Alice and Bob are given a set of five biased coins. They both estimate the probability that each coin will show a head when flipped, and each coin is then flipped once. These are the estimates and values observed:
Coin $1$: Alice's estimate $0.4$, Bob's estimate $0.2$, Observed - Heads
Coin $2$: Alice's estimate $0.7$, Bob's estimate $0.8$, Observed - Heads
Coin $3$: Alice's estimate $0.2$, Bob's estimate $0.3$, Observed - Tails
Coin $4$: Alice's estimate $0.9$, Bob's estimate $0.6$, Observed - Tails
Coin $5$: Alice's estimate $0.4$, Bob's estimate $0.3$, Observed - Heads
Whom would you say is better at estimating the bias of the coins, and why?
I would like guidance on how to approach this question.

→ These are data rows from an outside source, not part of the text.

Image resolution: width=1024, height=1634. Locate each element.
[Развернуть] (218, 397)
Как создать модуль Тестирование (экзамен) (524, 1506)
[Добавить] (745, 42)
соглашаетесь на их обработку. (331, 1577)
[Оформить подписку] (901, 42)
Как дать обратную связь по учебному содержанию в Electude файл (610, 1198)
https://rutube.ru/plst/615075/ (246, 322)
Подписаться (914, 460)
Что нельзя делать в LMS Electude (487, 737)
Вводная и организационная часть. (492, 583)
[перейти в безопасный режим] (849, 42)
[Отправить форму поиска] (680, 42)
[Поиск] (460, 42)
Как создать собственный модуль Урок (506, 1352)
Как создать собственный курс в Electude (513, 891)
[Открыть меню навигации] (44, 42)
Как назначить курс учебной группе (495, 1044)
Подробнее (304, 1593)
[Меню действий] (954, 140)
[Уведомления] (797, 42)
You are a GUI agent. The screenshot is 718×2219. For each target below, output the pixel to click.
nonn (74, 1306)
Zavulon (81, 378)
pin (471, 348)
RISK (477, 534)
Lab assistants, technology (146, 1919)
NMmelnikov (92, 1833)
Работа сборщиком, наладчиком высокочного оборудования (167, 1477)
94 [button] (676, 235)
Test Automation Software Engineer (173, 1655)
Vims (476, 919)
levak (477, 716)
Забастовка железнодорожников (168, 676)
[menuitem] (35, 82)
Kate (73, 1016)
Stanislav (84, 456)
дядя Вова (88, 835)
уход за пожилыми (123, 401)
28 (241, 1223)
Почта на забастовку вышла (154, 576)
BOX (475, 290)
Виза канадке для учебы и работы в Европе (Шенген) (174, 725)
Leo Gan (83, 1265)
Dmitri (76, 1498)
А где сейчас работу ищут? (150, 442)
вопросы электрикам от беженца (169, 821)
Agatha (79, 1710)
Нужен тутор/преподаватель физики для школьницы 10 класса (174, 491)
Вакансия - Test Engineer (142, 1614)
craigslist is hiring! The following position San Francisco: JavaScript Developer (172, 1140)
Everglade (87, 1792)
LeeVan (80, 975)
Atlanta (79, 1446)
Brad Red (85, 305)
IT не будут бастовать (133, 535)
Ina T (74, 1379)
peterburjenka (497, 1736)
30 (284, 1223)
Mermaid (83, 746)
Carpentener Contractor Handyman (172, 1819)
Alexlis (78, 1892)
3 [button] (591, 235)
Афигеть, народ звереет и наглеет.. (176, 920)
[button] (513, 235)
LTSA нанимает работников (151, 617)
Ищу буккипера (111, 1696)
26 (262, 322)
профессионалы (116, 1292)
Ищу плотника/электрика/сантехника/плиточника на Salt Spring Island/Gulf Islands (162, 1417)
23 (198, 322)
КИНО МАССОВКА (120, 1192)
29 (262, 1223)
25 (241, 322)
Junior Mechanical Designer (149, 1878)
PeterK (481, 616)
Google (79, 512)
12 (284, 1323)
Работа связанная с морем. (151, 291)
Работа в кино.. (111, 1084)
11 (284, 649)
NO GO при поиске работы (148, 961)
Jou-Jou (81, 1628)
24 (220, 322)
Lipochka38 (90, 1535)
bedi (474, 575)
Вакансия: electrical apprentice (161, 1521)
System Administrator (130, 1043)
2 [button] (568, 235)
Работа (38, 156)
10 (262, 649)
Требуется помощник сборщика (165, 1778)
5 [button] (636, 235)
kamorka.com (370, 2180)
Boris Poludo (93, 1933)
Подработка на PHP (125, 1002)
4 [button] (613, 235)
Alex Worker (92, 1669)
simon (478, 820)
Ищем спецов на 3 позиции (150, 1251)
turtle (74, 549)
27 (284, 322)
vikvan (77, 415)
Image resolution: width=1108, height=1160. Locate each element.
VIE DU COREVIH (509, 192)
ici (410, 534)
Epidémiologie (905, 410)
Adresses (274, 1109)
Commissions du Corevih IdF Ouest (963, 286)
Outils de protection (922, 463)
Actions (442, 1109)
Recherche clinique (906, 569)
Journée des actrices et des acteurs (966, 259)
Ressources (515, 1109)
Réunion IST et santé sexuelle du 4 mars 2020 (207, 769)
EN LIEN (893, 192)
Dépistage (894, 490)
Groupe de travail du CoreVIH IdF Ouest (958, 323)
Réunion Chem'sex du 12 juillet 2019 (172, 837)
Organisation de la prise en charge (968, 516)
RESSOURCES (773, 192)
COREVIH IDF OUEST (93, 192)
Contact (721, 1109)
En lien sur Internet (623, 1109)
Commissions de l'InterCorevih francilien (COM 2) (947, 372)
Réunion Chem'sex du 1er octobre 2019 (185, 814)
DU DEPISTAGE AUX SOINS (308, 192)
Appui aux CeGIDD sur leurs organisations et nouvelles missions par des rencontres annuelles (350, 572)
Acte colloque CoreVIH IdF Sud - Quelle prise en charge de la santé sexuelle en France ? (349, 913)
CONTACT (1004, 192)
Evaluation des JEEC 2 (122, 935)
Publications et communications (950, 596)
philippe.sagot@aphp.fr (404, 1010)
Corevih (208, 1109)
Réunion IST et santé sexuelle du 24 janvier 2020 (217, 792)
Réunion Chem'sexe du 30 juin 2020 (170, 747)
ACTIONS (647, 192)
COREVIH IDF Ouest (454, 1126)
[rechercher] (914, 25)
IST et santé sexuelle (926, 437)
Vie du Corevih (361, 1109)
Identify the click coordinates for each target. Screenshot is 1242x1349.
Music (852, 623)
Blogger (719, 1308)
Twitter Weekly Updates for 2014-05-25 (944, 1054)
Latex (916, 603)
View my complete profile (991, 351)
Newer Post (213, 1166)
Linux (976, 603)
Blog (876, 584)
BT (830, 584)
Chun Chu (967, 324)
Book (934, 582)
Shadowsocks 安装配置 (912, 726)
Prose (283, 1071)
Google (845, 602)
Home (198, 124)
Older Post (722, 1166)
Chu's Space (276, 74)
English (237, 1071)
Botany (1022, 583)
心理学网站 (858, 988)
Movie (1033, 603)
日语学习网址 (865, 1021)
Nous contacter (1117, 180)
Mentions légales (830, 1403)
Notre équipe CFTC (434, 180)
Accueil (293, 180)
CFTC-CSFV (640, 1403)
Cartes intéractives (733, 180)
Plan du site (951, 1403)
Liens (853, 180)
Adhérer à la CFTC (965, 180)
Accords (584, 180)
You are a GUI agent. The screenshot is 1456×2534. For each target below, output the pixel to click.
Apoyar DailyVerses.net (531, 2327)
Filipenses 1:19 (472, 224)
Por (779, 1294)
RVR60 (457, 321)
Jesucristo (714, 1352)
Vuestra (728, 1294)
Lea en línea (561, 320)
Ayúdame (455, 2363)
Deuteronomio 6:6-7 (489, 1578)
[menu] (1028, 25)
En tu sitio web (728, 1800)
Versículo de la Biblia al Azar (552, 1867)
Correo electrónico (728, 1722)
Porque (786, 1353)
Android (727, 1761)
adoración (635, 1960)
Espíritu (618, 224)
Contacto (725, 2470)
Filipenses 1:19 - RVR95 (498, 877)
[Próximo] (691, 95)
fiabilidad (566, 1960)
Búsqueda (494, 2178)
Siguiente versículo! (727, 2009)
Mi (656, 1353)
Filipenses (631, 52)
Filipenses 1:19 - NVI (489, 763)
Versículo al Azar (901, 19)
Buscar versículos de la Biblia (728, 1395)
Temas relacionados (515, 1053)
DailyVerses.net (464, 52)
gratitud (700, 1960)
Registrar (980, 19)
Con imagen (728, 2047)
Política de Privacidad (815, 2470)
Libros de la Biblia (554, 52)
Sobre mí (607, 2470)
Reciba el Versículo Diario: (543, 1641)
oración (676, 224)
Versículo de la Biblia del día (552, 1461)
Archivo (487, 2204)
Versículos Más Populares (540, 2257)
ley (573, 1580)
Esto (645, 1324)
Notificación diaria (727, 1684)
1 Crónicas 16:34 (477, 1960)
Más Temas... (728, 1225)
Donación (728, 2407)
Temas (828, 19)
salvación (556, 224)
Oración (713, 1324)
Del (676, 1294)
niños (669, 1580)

One approach is to look at the sum of the squared deviations from the observed outcome ($1$ if heads, $0$ if tails):
$$A: \sqrt{0.6^2+0.3^2+0.2^2+0.9^2+0.6^2}= 1.288\dots$$ $$B: \sqrt{0.8^2+0.2^2+0.3^2+0.6^2+0.7^2}=1.273\dots$$
So, Bob wins, but not significantly!
Another is to count who came the closest the most times, which results in $3:2$ in favor of Alice. This, however, has the same "drawbacks" as for instance the scoring system in Tennis, where one player can actually win more games (which for our example would be equivalent to being closer overall), but still loose the match.